The Indian began to snore. The African contemplated taking his master’s knife and…

No, he thought, the world was already rife with suffering. The Chickasaw were losing their home as he had lost his. He would choose a different path.

So, Kwesi called Mark took his master’s knife, along with his money and the good blanket, and strode out into the rain.

Memphis Note
It may be strange to think about, but Indians owned slaves. And when the Indian tribes were forced to leave their ancestral homes by the guns of the US Army, their slaves went with them, died with them, on the Trail of Tears.

18.05.2011
colloquialism
Michael Cardwell

“Mother, you need to calm down.” I chased down the stairs after her, worrying for a moment that she might break her neck, she was going so fast.

She hit the landing at the bottom and wheeled on me, fury boiling over in her eyes, her hand raised, ready to strike.

“Calm down? Calm down? How dare you!” Her hand shook with rage, vibrating in the air.

“They were hungry, starving out in the rain. What was I supposed to do? They are people, mother!”

“They are runaway slaves. They are someone’s property, for God’s sake!” She gasped.

“I don’t sem them that way. I’m not some secesh like you. I don’t believe the same things that you and father -”

For that, she cut me off with a slap. “Don’t you invoke his. Not like that. Not using some filthy hypocritical colloquialism. Not while you’re betraying everything he built for us.”

I touched my cheek where she slapped me, I could fell a welt rising where her wedding ring had struck. “War is coming, mother, and change with it. You can’t stop it.”

“Perhaps not, but I can stop this madness. Either they’re gone by morning light…or you are.”

Memphis Note
Secesh is a word used during the Civil War for pro-Secessionists. Memphis, being captured early, was a flash point of conflict between those that had supported secession and those that hadn’t. This was not helped by the large number of freed slaves that migrated into the city for protection in the latter years of the war.

21.02.2011
tortuous
April Blankenship

It was well past any decent hour when the knock sounded on Jacob Burkle’s door. Yet the door swung open mere moments later, Burkle fully dressed and his lantern already lit.

“Mister Burkle?” said the dusty man on the porch.

Burkle nodded, anxiously.

“Your package is here.” He said, then turned away, Burkle following behind.

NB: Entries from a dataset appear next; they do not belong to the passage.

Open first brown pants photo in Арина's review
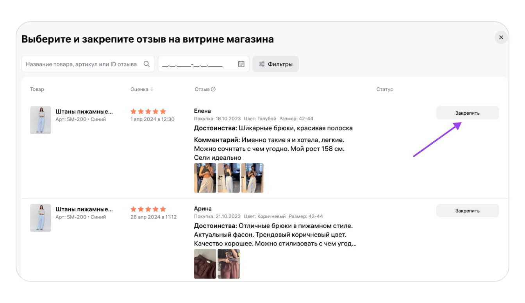 (205, 264)
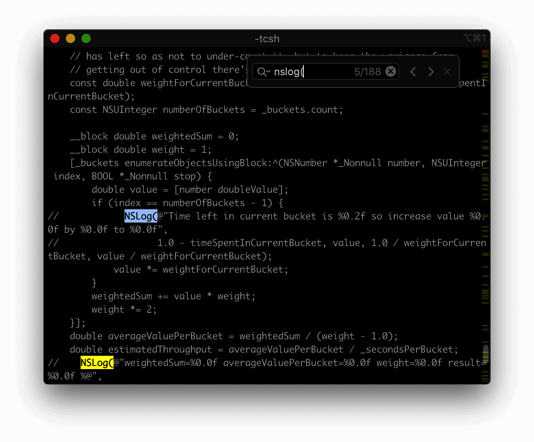Click the red marker atop the scrollbar
Image resolution: width=534 pixels, height=442 pixels.
485,51
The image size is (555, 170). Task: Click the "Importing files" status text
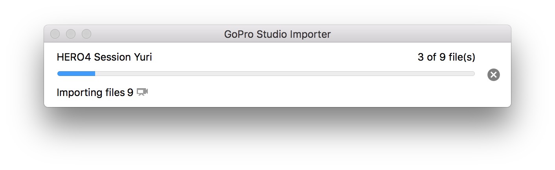[x=90, y=93]
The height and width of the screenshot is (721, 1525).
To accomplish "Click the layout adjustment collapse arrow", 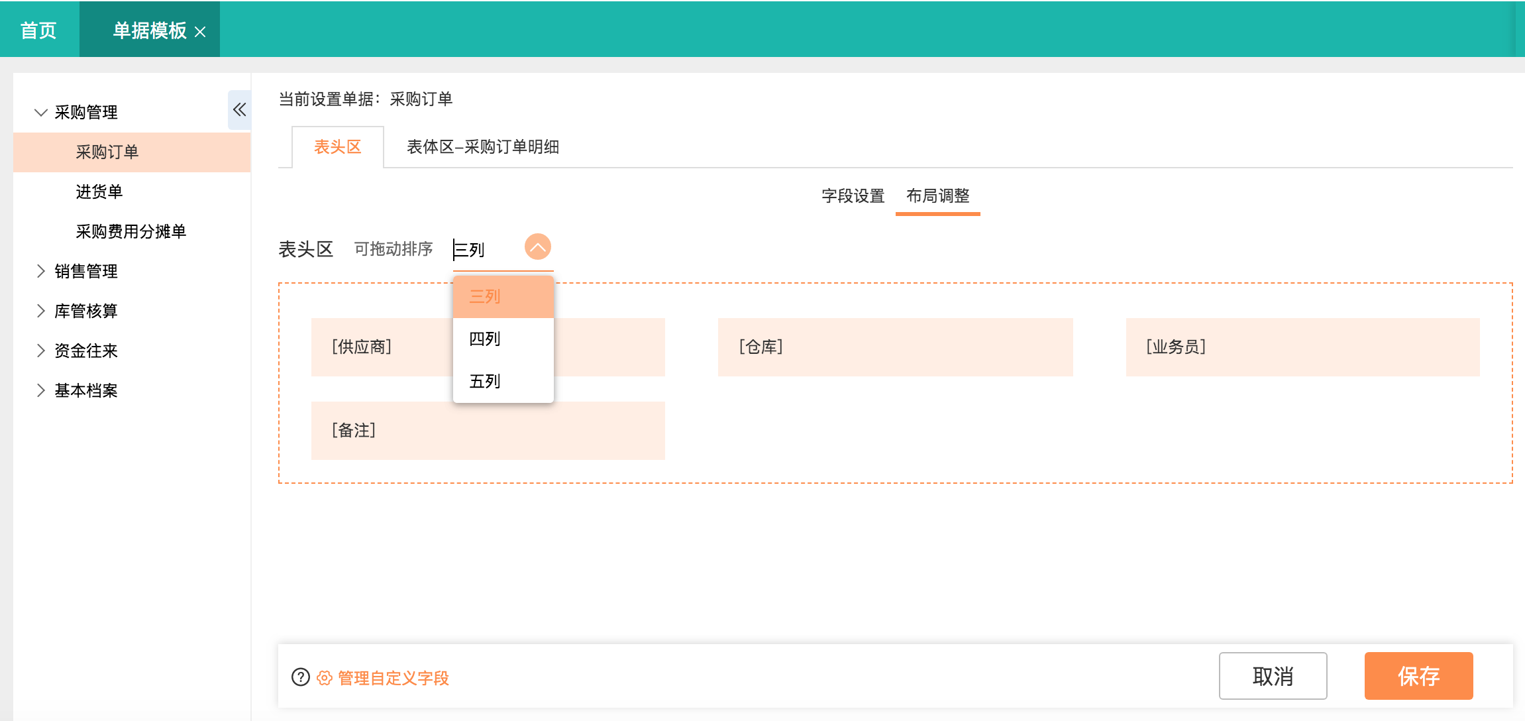I will point(538,247).
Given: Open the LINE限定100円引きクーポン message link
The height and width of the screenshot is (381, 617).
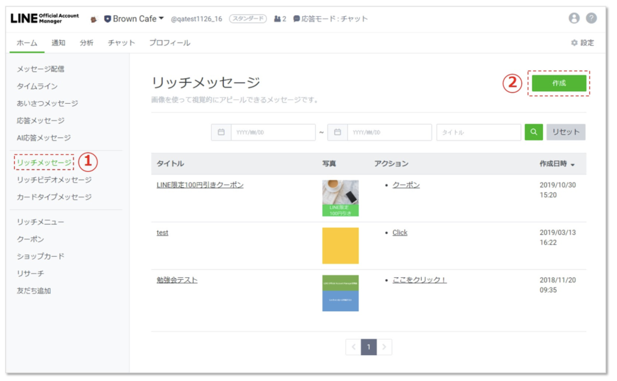Looking at the screenshot, I should click(200, 185).
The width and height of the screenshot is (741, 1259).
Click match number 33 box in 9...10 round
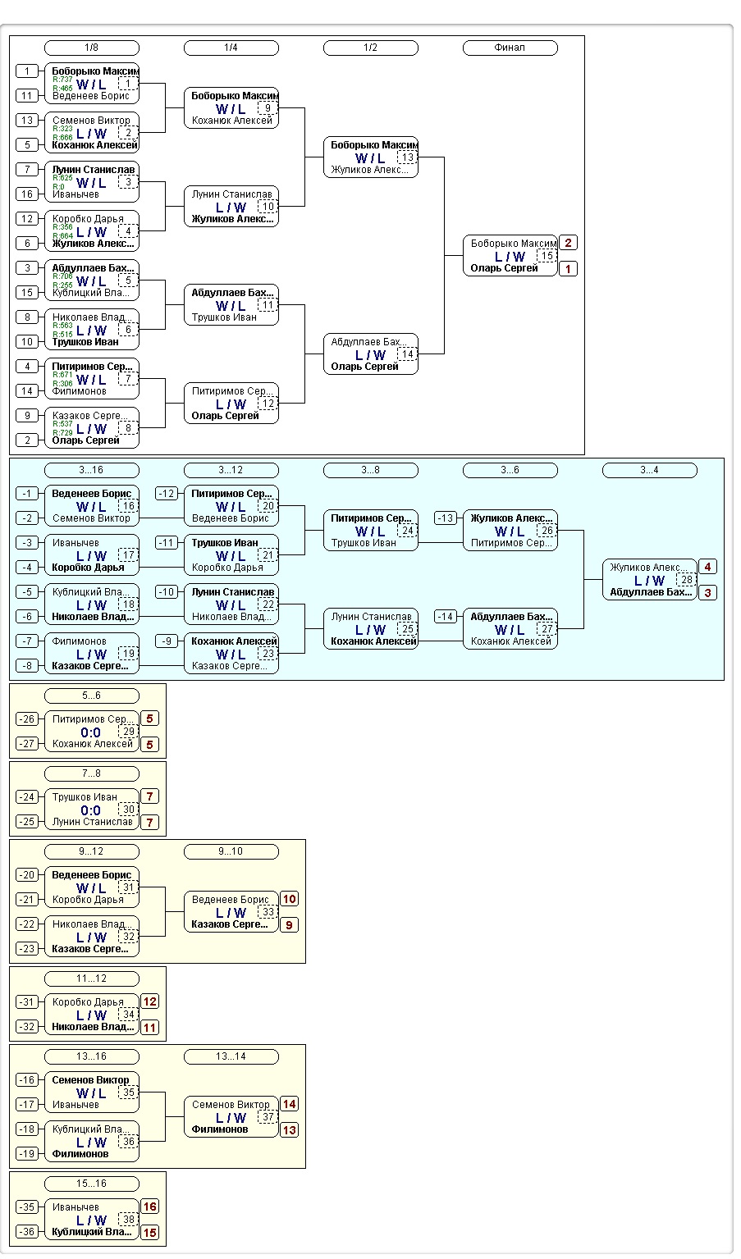point(268,912)
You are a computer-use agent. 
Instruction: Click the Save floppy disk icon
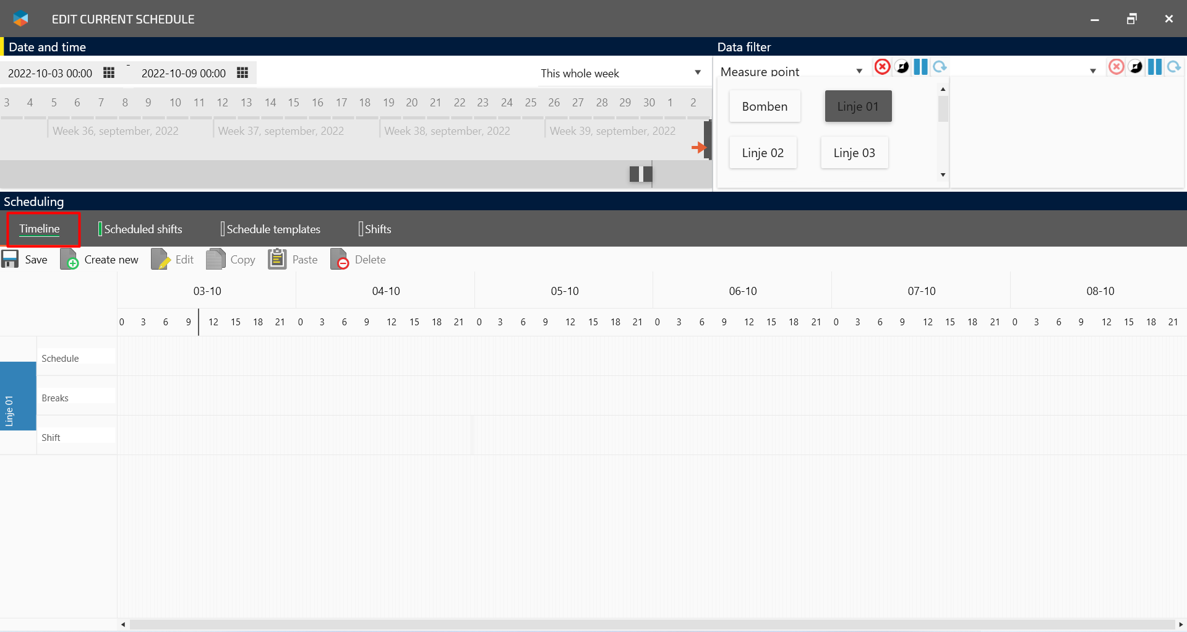[11, 259]
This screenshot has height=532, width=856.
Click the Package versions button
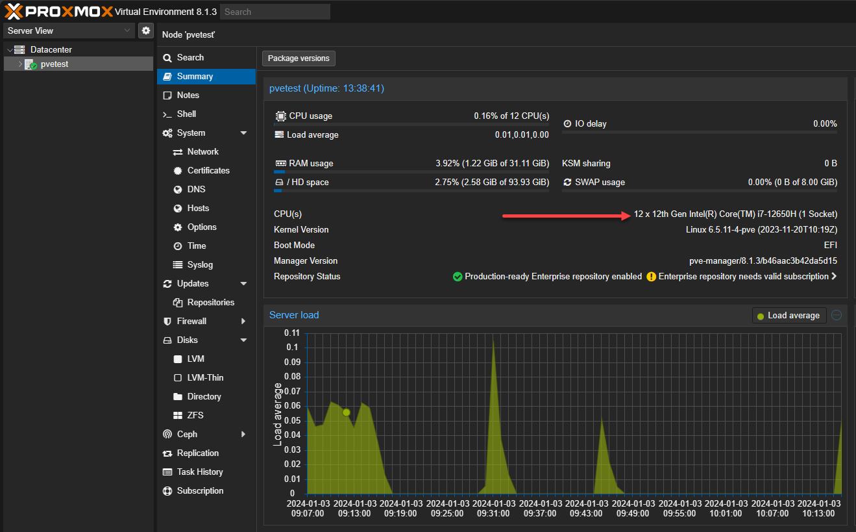coord(299,58)
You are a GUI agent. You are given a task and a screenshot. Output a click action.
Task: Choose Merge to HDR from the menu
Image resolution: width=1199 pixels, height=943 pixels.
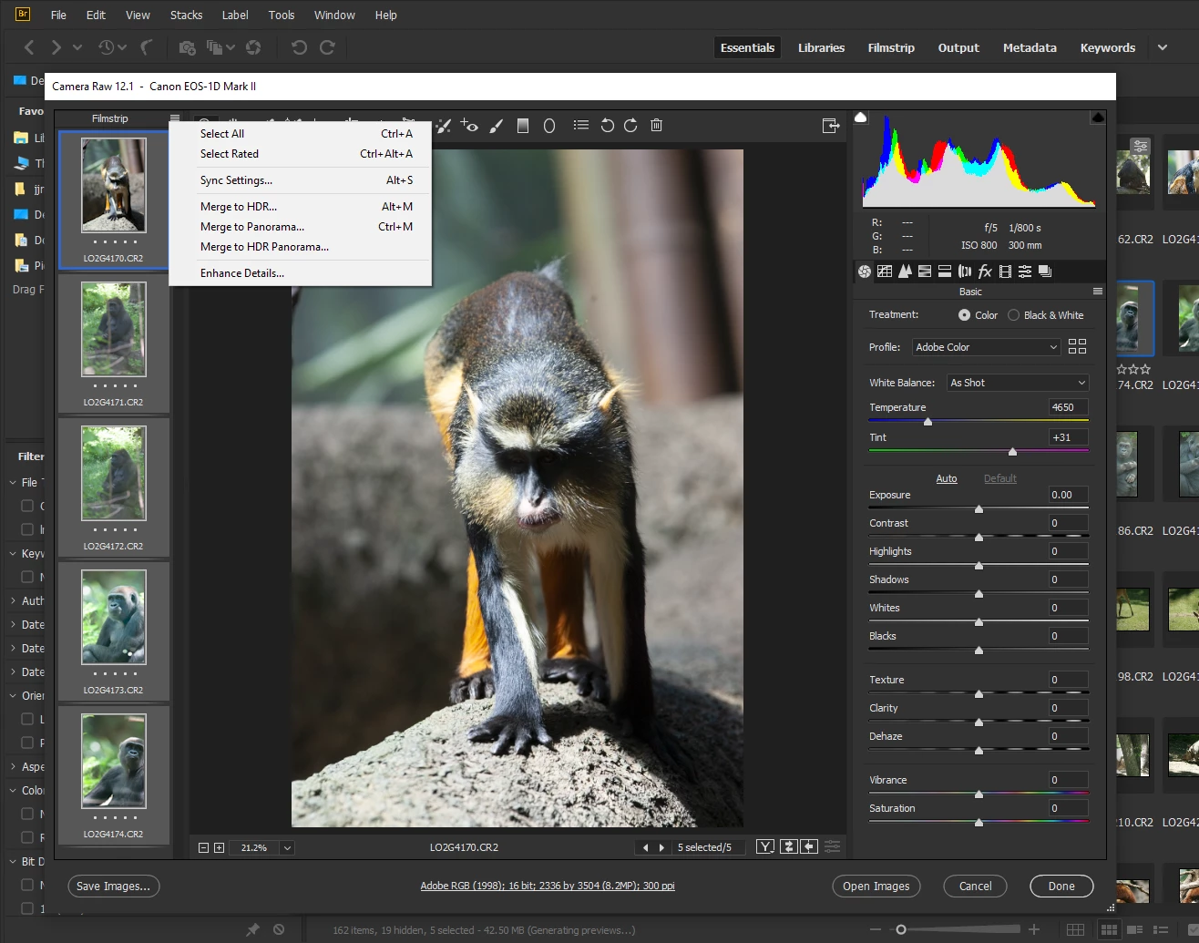(x=239, y=207)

The man led him off the porch and around the side of the house to a large shed Burkle used to store feed for the stock animals.

“I’m afraid your package was a bit larger than expected.” The man said as he opened the shed and let Burkle look in.

Burkle held the lantern up. Out of the darkness four pairs of frightened eyes looked back.

“What? No. NO!” He staggered backwards, panicking. “I can’t take that many! They’ll kill me if they find out!”

The dusty man slapped Burkle across the mouth.“And they’ll kill them if they’re found out! The path they must walk to freedom is tortuous, Mister Burkle. Please, help make this step easier for them.”

Holding his lantern up again, Burkle looked into those scared eyes.

“The cellar.” He said, finally. “There might be space for all in the cellar.”

Memphis Note
Jacob Burkle was a some what successful stockyard owner in North Memphis during the dark days of slavery. But he did something most weren’t willing to do – he opened his home as a stop on the Underground Railroad.